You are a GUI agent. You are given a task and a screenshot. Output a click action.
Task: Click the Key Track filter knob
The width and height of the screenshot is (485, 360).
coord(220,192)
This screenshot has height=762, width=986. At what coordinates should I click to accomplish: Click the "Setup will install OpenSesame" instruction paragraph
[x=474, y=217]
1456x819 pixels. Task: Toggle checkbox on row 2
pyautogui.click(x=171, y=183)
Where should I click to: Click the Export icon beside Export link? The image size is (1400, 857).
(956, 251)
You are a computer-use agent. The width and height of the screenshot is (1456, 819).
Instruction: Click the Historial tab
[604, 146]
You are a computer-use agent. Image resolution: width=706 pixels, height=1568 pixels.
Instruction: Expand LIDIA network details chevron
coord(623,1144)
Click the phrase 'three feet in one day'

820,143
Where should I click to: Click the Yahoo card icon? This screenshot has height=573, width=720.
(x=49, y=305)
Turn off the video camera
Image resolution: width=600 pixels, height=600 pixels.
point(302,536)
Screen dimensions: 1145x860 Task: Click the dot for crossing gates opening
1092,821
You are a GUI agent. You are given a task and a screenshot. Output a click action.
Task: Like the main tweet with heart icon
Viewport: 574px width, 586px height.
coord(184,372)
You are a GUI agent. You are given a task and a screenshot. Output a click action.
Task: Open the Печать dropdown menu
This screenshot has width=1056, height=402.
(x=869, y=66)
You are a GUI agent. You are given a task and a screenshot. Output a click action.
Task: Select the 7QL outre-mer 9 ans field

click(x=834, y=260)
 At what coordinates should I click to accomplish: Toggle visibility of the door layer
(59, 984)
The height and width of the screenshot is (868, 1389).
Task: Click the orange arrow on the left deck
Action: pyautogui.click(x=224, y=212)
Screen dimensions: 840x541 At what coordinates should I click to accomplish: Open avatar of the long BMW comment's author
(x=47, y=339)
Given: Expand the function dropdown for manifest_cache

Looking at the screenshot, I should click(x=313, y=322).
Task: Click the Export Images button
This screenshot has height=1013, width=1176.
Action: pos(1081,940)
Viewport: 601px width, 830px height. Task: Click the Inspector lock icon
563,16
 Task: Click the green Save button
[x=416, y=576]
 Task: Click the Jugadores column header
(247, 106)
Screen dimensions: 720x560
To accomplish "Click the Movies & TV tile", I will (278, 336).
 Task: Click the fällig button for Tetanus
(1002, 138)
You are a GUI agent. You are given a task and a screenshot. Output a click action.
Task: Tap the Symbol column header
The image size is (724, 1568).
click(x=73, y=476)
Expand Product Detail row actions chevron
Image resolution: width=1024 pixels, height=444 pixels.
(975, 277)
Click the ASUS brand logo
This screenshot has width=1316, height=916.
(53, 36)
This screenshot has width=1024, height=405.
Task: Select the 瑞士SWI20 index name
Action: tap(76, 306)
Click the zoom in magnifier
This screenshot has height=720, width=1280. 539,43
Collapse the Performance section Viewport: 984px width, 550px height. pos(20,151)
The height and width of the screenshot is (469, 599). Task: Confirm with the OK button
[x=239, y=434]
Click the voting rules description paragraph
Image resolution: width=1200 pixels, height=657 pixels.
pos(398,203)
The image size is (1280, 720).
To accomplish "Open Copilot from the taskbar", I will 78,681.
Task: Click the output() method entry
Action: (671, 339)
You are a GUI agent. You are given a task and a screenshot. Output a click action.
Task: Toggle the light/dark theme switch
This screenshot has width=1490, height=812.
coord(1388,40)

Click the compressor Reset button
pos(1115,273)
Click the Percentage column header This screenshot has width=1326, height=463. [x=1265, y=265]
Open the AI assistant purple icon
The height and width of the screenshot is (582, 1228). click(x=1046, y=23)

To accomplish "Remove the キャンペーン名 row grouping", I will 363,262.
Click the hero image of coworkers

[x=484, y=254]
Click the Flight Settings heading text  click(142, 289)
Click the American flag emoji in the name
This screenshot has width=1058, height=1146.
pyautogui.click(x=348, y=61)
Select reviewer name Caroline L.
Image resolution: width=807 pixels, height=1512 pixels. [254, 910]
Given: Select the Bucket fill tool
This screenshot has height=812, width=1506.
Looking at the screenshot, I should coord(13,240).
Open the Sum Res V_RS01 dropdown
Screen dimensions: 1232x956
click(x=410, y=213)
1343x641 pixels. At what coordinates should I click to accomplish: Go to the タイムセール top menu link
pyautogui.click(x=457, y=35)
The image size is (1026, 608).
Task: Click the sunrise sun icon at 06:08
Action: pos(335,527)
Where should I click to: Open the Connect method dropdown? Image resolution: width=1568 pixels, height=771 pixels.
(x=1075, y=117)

• • •

• **WHAT IS REQUIRED**
Return each full line of the entries that contains the word "computer".

• **YOUR SOLUTION**
You are a computer-use agent. The width and height of the screenshot is (1456, 819).
You are a computer-use agent. Image resolution: width=706 pixels, height=1568 pixels.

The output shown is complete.